Cutwail Botnet Unleashing New Malicious Spam Campaign

The folks over at Softpedia have an interesting article about a new spam campaign being run by the Cutwail botnet. It’s pumping out hundreds of millions of messages claiming to be Social Security statements:

          “Due to possible calculation errors, your annual Social Security statement may contain errors. Open attached file to review your annual Social Security statement,” the rogue messages read. The attachment is an archive file called statement.zip

They come with a zipped attachment that the message claims is the actual statement, but it really contains a variant of the Zbot Trojan. It downloads keyloggers and other malware designed to steal banking log ons and other personal information as well as a rootkit that allows a hacker to control the system remotely.  Zbot is programmed with a list of popular e-commerce and banking sites such as eBay, Paypal, Bank of America and and Amazon and when one of them is visited, the keylogger activates, records the log in info and sends it back to its command and control server.

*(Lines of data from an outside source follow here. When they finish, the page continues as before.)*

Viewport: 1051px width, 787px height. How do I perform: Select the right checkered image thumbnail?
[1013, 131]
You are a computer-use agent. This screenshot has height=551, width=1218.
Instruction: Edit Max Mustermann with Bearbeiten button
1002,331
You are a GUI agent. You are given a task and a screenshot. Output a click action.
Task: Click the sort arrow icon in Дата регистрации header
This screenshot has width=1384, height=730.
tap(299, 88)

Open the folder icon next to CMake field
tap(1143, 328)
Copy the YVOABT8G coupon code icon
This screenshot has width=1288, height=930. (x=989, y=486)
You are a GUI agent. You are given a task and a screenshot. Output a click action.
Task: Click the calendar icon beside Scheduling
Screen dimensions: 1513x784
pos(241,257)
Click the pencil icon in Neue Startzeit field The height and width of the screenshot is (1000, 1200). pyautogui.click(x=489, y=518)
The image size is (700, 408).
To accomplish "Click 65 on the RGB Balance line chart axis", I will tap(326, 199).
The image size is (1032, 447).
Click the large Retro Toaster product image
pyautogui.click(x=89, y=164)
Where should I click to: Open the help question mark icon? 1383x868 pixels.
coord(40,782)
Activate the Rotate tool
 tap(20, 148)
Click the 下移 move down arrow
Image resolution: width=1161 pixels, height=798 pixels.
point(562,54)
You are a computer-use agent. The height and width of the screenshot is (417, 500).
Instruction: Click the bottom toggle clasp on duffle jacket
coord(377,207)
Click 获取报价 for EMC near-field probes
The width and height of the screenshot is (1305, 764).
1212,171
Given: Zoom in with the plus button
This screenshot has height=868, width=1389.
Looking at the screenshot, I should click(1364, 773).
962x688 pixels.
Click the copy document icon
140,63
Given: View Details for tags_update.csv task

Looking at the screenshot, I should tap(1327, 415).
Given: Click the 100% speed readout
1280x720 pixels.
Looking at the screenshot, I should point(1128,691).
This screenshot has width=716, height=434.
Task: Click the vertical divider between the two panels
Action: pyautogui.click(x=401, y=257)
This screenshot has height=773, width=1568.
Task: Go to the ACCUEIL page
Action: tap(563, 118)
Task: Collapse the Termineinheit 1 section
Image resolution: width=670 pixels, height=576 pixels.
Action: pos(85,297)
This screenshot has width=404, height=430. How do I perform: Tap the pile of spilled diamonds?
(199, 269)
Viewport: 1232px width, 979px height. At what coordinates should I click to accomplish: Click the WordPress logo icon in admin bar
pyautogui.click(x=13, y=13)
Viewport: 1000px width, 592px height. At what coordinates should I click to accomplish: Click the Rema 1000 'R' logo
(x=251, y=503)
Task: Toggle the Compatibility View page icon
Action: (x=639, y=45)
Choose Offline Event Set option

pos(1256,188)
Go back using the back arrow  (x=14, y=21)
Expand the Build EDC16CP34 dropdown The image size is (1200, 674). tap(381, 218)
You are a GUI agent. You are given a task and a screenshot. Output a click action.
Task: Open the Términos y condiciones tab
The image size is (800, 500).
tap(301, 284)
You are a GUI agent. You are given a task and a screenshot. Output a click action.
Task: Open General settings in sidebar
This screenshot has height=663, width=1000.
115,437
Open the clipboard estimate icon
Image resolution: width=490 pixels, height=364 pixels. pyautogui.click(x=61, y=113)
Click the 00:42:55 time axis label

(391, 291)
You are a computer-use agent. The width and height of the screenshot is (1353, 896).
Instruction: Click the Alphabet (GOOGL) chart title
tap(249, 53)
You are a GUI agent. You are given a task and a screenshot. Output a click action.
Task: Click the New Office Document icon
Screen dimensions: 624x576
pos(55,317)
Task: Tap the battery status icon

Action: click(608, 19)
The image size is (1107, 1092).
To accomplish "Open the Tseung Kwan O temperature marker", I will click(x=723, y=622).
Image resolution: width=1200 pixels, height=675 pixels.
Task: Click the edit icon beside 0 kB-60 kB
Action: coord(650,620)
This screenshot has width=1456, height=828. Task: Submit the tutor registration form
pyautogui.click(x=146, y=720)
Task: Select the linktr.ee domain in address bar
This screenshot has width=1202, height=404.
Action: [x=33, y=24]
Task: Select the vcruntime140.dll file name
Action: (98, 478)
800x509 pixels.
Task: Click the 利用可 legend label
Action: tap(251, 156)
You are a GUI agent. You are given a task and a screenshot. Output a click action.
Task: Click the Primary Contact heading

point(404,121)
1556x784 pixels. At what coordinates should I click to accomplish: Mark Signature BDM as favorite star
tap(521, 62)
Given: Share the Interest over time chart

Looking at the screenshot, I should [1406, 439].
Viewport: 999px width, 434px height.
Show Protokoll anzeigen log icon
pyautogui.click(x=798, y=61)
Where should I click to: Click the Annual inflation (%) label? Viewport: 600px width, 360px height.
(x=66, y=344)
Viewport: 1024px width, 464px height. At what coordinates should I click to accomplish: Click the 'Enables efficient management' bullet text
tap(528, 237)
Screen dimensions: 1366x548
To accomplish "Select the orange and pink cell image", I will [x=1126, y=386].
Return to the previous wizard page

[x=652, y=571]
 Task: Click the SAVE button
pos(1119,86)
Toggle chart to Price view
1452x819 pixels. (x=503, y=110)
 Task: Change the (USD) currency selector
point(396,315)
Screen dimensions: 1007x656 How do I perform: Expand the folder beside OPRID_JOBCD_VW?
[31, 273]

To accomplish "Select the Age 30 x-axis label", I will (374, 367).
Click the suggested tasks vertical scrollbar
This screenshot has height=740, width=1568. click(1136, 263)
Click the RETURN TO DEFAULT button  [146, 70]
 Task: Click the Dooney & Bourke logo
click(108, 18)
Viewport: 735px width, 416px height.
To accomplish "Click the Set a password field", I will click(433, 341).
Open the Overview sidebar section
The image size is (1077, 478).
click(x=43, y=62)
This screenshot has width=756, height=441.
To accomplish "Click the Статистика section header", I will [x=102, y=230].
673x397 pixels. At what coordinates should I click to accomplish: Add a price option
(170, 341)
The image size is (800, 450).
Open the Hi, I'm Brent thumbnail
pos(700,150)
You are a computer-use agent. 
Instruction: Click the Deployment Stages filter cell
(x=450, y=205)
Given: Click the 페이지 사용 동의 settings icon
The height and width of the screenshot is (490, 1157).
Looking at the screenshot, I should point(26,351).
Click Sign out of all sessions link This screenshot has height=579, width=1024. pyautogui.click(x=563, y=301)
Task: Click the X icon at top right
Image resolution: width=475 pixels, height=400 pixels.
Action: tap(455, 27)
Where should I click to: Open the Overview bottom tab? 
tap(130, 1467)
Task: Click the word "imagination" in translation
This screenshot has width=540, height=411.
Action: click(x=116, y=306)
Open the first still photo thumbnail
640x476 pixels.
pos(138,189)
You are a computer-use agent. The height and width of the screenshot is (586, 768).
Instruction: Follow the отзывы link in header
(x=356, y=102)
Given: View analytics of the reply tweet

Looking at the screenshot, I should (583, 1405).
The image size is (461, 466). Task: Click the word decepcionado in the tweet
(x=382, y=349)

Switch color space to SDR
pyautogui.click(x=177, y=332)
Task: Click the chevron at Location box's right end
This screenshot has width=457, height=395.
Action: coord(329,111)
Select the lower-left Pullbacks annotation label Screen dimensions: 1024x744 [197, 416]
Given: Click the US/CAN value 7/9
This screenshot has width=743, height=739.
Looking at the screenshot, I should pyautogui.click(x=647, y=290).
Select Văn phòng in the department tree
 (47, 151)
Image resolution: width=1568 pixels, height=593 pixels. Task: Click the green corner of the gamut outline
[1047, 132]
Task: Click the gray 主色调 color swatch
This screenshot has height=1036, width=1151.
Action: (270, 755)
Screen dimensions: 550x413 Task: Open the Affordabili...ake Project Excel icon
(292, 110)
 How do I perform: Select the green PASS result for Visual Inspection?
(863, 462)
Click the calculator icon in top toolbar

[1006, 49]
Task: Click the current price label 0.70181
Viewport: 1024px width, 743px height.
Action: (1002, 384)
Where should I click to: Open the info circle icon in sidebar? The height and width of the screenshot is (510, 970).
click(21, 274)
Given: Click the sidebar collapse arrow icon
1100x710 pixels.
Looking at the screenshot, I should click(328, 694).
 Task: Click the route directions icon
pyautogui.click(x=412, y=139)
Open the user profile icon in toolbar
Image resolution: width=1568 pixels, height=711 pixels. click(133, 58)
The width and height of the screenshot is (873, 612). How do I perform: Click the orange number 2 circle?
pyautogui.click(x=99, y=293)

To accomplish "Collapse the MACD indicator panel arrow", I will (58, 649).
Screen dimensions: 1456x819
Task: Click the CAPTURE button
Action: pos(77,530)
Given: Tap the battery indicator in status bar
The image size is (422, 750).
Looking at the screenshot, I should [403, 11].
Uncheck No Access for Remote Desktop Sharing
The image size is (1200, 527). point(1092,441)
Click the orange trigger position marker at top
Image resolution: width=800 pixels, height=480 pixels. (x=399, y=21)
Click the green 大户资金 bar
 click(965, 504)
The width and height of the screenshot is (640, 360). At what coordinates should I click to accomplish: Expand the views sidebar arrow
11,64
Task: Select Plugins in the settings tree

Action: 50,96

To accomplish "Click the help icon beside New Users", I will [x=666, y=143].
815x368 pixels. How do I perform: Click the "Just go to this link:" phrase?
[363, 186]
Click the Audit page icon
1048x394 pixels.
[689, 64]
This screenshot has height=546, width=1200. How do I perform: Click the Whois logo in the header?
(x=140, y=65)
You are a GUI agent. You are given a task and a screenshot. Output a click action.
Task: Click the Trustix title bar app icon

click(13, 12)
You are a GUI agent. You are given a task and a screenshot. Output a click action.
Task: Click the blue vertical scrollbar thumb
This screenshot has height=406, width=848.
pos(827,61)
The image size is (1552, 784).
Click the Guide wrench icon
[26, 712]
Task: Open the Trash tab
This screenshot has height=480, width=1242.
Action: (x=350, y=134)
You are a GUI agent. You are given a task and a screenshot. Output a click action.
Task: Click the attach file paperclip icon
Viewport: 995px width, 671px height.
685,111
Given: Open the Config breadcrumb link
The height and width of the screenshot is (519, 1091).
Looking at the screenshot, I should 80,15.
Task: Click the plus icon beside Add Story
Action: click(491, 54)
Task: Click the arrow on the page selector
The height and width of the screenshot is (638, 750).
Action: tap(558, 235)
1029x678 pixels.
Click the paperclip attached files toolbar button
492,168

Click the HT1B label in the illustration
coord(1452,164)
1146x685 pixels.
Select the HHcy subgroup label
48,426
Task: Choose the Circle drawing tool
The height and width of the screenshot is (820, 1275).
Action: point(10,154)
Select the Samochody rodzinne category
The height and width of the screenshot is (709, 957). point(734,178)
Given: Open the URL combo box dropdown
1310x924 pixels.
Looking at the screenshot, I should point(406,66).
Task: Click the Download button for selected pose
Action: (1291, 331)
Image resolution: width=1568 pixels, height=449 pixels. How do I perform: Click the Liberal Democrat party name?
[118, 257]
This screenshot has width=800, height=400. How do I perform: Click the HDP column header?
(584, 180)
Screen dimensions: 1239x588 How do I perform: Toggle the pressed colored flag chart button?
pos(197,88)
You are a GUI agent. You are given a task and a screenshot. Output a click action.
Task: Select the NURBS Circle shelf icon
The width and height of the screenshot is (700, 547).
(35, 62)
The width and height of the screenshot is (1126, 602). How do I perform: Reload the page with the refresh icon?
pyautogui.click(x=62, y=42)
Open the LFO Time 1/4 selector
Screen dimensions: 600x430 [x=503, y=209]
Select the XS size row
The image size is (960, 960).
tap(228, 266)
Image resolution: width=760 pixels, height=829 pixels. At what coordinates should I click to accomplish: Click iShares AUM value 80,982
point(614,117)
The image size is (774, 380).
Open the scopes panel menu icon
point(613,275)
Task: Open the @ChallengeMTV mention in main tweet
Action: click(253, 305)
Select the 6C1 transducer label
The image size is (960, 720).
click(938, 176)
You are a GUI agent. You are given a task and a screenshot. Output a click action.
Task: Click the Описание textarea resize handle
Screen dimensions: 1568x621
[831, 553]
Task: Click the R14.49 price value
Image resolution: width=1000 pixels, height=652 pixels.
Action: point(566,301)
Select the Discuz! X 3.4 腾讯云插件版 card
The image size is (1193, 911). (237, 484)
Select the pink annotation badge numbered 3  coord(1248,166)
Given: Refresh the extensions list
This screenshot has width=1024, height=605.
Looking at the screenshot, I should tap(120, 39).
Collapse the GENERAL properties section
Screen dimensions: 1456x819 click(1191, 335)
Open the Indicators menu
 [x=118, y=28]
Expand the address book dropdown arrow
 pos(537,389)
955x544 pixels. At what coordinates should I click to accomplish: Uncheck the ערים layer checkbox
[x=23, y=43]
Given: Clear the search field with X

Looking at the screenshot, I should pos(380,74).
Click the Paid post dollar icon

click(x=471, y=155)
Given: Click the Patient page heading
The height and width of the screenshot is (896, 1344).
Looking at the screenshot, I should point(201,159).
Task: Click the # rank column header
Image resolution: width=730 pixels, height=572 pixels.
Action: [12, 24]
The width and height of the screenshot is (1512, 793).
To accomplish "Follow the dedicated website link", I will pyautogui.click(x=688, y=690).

Zbot has been around for three years and in the last 6 months infections have skyrocketed. The U.S. has been most affected, claiming 75% of all Zbot infections globally. The UK is second.

For the record the Social Security Administration only sends out statements via postal mail. They usually go out once a year about 6 months before your birthday. It’s not surprising that they are trying to use the SSA in their campaign as previous campaigns have exploited the IRS and other agencies.